Sorry. I closed the issue, just re opened

spectromas commented 4 years ago

Sure, no worries, I can see that it's a big step and I'm sure would involve a lot of work. I know from people making similar additions to Renoise with tools that there are libraries around that can do it, at least on a basic level (sox comes to mind), but I have no idea about how it would fit with your code and python. It's all good though, this is very useful as it is.
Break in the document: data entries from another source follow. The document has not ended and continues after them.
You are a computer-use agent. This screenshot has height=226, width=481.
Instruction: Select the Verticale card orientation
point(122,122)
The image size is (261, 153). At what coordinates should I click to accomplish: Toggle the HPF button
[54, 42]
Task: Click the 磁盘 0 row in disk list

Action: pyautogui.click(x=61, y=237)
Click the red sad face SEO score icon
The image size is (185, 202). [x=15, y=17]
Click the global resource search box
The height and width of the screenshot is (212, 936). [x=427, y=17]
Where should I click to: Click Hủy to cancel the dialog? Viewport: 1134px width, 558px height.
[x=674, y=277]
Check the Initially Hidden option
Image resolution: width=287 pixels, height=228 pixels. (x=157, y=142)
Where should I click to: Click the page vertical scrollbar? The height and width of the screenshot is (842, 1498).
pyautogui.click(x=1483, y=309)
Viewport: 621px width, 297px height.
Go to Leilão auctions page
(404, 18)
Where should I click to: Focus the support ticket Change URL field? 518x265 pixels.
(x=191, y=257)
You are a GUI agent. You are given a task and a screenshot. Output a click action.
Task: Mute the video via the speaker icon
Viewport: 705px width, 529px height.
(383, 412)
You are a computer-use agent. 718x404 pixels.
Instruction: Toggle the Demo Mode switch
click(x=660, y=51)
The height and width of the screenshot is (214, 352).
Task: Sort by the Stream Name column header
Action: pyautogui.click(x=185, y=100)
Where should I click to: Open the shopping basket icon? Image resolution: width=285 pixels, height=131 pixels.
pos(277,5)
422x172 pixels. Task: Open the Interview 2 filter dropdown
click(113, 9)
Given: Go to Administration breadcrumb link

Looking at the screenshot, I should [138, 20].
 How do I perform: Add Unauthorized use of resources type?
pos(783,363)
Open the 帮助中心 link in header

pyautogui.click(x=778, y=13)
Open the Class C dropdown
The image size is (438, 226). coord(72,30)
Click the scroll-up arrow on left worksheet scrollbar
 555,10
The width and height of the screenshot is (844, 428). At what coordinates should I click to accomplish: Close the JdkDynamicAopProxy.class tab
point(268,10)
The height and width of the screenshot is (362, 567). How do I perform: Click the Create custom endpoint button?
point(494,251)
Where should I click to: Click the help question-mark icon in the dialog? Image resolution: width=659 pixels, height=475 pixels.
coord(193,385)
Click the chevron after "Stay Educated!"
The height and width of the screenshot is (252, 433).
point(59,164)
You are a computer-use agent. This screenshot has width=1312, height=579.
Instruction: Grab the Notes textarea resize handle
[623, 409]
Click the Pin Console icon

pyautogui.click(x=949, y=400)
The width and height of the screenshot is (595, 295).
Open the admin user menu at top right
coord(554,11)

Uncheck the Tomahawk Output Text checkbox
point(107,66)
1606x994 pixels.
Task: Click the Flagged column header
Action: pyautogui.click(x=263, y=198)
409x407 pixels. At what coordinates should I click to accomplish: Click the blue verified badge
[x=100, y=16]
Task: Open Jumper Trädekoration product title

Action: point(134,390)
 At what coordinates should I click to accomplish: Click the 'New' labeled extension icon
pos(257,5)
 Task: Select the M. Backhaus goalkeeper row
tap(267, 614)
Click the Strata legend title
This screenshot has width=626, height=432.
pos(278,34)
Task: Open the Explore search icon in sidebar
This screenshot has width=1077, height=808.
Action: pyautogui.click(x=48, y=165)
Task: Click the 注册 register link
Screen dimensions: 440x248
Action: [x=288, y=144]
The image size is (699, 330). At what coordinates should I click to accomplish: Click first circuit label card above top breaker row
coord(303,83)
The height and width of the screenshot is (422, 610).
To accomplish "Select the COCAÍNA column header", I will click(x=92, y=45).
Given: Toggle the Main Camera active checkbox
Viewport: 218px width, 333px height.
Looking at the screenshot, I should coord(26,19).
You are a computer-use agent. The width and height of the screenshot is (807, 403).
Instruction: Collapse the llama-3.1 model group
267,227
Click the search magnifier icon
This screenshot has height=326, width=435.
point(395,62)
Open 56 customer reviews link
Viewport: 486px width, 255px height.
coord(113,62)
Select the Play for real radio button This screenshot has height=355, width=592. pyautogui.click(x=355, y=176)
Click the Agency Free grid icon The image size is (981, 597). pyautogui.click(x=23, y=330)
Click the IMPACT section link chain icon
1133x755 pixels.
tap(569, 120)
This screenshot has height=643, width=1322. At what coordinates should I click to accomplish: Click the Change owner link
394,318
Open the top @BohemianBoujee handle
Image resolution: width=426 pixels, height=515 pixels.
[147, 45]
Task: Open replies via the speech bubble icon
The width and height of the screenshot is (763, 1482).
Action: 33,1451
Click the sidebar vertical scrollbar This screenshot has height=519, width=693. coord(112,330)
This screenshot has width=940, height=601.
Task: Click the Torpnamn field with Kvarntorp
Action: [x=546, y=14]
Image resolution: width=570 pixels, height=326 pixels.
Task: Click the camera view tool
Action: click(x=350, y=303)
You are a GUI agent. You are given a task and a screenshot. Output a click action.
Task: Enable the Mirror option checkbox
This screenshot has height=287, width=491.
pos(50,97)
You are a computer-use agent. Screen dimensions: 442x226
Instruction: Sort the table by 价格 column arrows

sonejostudios commented 4 years ago

This is of course a nice-to-have but also really difficult and time-consuming to implement if you want to do it properly. If not, it could add a lot of drawbacks to the software, especially if you want to do it in realtime. It will also add o lot of resource consumption, which will also add latency. I hat a lot off issues with Luppp because of this and that was the reason I switched to SuperBoucle (IMHO because SB doesn't have Timestreching, it is stable enough for the stage). My workflow is like this: I prepare all my loops with Ardour (also timestreching, pitchshifting and so on), them when everything is great I export them and Import them all to SB.

manucontrovento commented 4 years ago

Hello everyone

I agree with @sonejostudios ; yesterday I was thinking about it and actually I found a Py library I could use. But, as Vince says, I don't know how this could affect performance. A good idea could be a "destructive" time-pitch-stretching, i.e. a function which can stretch and transpose your loop when importing it, and this new loop replaces the original and assignes it to the clip. So, there will not be a real-time CPU work on stretching, you just will play a new file. When saving the song, both original and modified files could be stored, so the user could "undo" the changes and switch back to the original sample. The function should run just in status of Jack == Paused not to affect performance. At the moment this is the best that my brain can do.
:)

I currently don't use Ardour so I don't know how much time it takes to adjust pitch/timing; I can say that with Qtractor (which I use for most songs) it's a quite fast thing to do.